A Bad Faith cause of action is appropriate when a disability insurance company breaches its duty to act in good faith toward its insured when administering and settling a claim. Your disability insurance policy is a contract that requires your insurance company to act in “good faith” toward you while addressing your claim. Situations giving rise to a Bad Faith cause of action can vary greatly. It can be established by assessing the company’s conduct solely on your claim or by documenting its pattern and practices. A disability insurance company can violate its duty to you and act in bad faith in several ways, including:
- Failing to reasonably investigate a claim.
- Withholding disability insurance benefits without a reasonable basis.
- Delaying the payment of a valid claim for an unreasonable length of time.
- Denying valid claims.
- Underpaying the disability insurance benefit.
- Requiring unreasonable Proof of Loss during the claims process.
- Unjustifiably terminating coverage under the policy after a claim has been made.
- Unfairly settling claims for less than fair value.
Our legal team thoroughly evaluates every claim to ensure the disability insurance company complied with its duty to act in good faith.

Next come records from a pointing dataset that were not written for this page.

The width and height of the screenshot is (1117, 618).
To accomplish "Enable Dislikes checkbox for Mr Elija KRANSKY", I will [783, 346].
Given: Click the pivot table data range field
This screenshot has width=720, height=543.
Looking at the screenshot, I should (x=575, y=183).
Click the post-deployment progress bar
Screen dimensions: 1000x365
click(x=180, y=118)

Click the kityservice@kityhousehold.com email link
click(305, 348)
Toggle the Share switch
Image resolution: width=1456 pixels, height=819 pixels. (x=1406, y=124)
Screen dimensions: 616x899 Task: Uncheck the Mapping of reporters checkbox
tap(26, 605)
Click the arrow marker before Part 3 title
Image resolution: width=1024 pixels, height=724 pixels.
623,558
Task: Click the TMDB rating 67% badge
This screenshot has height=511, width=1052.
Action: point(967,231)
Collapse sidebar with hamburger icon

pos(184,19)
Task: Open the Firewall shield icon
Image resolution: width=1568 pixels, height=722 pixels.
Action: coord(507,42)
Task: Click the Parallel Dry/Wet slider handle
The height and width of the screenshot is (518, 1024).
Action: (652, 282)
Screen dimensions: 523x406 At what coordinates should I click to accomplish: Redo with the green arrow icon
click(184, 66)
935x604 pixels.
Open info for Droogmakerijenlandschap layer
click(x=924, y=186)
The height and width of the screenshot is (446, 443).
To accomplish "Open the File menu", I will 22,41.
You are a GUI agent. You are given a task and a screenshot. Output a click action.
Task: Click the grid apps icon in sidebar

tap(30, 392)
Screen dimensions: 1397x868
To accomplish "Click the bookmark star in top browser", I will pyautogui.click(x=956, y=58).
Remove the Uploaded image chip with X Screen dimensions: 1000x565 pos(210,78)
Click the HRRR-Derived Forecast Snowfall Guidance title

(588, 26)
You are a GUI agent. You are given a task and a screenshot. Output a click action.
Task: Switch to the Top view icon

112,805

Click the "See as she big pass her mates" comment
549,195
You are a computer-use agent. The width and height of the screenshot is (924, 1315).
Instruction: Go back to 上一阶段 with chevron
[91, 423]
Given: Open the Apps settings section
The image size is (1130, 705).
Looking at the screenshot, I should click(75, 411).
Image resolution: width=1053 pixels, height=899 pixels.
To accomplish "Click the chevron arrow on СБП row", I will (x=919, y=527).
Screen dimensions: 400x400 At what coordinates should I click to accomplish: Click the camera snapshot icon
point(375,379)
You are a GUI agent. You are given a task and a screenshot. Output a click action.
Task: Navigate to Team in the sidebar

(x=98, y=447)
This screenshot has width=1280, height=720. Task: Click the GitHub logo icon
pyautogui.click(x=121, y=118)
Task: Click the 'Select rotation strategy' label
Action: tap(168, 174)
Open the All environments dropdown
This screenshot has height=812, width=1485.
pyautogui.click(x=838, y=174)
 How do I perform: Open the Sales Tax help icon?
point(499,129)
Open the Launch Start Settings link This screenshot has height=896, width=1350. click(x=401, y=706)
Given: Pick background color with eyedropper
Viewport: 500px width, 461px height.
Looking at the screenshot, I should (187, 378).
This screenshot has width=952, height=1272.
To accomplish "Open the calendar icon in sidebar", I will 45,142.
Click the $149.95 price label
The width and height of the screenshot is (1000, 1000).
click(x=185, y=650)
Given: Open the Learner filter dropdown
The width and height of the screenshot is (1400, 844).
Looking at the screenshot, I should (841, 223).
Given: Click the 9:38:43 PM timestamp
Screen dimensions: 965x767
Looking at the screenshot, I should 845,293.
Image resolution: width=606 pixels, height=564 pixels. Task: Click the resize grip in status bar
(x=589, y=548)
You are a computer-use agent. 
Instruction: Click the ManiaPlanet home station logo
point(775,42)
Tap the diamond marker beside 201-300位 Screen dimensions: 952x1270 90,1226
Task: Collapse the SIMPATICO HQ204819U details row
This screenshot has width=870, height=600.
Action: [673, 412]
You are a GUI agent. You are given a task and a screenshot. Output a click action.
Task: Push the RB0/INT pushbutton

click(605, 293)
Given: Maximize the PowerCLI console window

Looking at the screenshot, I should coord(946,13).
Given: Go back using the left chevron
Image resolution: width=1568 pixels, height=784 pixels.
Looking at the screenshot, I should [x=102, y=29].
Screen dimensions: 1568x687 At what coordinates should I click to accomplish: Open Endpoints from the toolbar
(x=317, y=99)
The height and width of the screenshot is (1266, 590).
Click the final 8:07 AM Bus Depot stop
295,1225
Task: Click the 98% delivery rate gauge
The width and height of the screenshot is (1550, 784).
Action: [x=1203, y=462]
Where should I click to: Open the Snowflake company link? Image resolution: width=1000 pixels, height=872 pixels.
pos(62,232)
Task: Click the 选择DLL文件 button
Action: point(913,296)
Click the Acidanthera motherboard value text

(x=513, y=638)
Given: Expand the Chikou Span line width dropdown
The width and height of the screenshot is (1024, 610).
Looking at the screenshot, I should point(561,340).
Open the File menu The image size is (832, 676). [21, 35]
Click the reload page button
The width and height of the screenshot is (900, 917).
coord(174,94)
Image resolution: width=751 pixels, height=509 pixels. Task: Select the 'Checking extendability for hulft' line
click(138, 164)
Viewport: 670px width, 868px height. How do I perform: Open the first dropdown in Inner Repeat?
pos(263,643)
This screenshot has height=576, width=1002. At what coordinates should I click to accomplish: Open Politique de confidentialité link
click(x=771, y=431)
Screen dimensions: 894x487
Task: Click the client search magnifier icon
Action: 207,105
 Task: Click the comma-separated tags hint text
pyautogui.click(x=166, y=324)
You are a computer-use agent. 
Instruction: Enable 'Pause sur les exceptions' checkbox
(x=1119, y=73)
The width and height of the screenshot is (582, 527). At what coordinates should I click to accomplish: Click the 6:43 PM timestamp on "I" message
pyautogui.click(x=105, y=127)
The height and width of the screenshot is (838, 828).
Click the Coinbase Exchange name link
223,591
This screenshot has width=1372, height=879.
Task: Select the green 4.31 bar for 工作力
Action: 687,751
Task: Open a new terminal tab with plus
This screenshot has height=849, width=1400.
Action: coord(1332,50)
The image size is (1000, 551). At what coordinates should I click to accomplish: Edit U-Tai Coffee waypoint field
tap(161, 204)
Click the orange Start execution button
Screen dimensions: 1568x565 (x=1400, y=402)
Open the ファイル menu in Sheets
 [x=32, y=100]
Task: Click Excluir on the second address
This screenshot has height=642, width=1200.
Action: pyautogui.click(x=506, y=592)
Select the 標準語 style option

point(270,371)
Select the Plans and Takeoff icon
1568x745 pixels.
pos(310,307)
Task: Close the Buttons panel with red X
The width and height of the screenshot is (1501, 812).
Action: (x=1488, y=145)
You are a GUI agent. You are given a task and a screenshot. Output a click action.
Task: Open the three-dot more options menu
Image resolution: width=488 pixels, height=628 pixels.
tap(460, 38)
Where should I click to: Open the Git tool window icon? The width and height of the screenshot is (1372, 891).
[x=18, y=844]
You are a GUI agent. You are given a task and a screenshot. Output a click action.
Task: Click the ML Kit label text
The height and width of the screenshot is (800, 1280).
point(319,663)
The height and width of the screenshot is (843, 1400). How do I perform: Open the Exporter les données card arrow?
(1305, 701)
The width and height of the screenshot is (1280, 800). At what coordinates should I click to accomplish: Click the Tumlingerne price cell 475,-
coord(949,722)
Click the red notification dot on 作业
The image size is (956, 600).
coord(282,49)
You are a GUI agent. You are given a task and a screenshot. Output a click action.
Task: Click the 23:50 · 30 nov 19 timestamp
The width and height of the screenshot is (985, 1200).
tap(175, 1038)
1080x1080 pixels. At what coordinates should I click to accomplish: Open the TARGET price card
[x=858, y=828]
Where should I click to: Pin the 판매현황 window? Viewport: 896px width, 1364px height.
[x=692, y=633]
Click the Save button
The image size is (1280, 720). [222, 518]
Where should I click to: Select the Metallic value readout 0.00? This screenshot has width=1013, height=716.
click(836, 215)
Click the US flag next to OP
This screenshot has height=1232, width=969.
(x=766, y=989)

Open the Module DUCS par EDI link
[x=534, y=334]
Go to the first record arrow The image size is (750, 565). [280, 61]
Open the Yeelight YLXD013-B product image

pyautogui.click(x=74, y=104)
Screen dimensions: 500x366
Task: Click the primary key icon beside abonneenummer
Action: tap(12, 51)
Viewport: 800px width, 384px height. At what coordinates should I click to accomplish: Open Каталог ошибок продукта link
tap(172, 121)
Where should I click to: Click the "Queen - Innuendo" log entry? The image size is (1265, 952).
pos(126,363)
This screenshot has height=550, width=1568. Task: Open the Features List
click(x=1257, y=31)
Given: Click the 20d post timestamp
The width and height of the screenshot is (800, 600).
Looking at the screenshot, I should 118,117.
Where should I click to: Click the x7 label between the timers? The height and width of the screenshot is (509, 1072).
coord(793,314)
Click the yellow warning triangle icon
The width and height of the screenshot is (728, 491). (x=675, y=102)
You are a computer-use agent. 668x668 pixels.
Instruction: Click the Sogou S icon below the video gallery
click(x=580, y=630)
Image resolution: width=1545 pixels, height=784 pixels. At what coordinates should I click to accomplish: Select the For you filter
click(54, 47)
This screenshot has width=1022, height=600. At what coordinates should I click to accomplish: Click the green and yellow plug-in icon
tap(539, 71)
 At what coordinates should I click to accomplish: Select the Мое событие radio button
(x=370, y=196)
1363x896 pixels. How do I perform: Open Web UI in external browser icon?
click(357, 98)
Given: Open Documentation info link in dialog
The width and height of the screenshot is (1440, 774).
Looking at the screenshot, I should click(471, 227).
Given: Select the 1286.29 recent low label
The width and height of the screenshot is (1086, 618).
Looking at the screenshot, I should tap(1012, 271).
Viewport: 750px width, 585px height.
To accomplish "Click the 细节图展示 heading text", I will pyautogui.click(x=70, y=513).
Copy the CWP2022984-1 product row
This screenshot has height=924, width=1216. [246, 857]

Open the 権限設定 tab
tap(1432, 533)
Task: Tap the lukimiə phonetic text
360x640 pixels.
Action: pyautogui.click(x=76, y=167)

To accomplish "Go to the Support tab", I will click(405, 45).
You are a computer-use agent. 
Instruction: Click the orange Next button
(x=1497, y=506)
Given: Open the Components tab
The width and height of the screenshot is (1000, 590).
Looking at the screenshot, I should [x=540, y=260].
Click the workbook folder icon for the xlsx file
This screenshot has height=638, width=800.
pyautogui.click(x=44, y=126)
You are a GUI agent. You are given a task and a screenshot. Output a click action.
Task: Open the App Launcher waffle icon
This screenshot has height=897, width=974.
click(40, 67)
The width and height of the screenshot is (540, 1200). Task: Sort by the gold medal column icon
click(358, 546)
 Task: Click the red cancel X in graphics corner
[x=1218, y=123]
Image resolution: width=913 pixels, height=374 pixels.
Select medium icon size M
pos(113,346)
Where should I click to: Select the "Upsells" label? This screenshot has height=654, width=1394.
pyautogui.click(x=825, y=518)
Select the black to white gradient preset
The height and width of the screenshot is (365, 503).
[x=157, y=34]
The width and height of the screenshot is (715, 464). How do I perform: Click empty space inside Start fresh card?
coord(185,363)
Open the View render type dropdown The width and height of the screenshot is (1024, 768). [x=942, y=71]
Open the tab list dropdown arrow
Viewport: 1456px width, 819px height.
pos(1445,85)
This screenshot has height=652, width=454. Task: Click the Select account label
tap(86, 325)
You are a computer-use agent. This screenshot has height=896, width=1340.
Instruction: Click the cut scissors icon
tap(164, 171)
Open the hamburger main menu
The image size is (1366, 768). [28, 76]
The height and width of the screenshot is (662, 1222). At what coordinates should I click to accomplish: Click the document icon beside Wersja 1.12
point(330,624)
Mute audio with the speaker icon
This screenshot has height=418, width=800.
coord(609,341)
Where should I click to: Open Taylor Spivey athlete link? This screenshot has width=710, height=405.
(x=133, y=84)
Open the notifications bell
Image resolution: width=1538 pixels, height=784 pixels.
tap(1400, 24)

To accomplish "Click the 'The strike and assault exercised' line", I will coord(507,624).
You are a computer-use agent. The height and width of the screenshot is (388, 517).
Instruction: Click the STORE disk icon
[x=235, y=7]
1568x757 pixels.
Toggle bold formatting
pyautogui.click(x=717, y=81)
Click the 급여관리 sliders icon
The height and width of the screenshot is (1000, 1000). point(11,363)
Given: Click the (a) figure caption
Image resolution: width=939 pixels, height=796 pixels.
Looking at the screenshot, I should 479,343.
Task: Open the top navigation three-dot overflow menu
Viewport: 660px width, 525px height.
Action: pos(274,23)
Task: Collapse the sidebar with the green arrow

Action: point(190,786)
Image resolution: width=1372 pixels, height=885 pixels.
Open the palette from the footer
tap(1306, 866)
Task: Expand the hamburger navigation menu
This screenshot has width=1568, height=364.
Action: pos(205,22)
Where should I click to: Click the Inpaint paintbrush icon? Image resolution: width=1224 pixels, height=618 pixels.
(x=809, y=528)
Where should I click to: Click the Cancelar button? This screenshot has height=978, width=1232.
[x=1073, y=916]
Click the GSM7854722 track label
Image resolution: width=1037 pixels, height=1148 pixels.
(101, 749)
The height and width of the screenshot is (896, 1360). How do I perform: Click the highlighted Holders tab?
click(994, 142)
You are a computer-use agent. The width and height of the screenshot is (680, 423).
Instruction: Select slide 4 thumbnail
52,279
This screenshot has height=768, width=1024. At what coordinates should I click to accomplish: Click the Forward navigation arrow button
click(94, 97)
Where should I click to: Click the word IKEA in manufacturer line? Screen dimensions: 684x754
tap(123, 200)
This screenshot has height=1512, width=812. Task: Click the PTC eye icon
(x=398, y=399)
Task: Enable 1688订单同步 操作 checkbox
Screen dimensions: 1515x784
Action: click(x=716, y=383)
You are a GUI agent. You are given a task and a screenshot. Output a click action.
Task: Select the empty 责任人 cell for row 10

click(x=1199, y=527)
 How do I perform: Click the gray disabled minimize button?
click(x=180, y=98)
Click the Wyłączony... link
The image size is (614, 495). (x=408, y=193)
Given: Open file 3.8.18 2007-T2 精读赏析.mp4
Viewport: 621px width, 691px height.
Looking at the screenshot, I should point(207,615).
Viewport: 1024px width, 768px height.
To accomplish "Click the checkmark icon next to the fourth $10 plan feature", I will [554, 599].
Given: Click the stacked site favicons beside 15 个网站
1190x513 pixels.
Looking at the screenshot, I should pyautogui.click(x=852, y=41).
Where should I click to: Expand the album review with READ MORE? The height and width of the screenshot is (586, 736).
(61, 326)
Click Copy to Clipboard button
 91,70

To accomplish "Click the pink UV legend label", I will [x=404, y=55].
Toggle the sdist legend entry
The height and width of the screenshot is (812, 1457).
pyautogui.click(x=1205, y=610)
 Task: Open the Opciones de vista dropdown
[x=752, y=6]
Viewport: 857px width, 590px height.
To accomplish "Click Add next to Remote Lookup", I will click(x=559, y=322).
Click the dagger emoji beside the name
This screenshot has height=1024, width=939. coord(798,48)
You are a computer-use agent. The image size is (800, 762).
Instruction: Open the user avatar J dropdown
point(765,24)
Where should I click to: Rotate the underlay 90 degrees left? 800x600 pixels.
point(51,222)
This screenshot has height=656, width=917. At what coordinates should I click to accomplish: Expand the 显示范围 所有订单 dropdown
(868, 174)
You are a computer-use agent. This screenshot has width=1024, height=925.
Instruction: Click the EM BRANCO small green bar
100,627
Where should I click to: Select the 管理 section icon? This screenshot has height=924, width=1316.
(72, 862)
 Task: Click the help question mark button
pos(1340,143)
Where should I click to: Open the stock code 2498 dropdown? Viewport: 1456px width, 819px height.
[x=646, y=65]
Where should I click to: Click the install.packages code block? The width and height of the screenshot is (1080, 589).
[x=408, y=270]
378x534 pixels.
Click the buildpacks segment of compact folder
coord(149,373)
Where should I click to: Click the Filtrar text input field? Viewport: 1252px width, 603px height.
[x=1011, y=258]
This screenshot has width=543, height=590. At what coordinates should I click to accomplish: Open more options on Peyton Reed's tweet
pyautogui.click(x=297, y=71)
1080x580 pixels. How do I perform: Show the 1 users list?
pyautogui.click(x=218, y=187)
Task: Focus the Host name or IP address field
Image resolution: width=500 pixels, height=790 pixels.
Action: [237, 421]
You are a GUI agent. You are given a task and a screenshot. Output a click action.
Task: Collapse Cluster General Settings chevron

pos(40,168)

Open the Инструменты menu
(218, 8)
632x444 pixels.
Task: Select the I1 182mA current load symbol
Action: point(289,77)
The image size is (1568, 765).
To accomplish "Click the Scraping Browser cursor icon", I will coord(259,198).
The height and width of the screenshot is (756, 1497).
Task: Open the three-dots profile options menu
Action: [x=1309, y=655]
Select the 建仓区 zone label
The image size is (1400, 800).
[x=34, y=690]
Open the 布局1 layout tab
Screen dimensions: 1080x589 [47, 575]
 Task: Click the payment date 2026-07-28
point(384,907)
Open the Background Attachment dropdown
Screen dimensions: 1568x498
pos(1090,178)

Even if an insurance company is paying a claim, or agrees to reinstate a claimant’s benefits, a claim for Bad Faith may still be appropriate. A successful bad faith claim provides for damages beyond the reinstatement of your benefit. The damages are punitive in nature and meant to punish the disability insurance company for its wrongful conduct. The law and scope of damages for a Bad Faith claim vary by state, but are litigated in either state or federal court.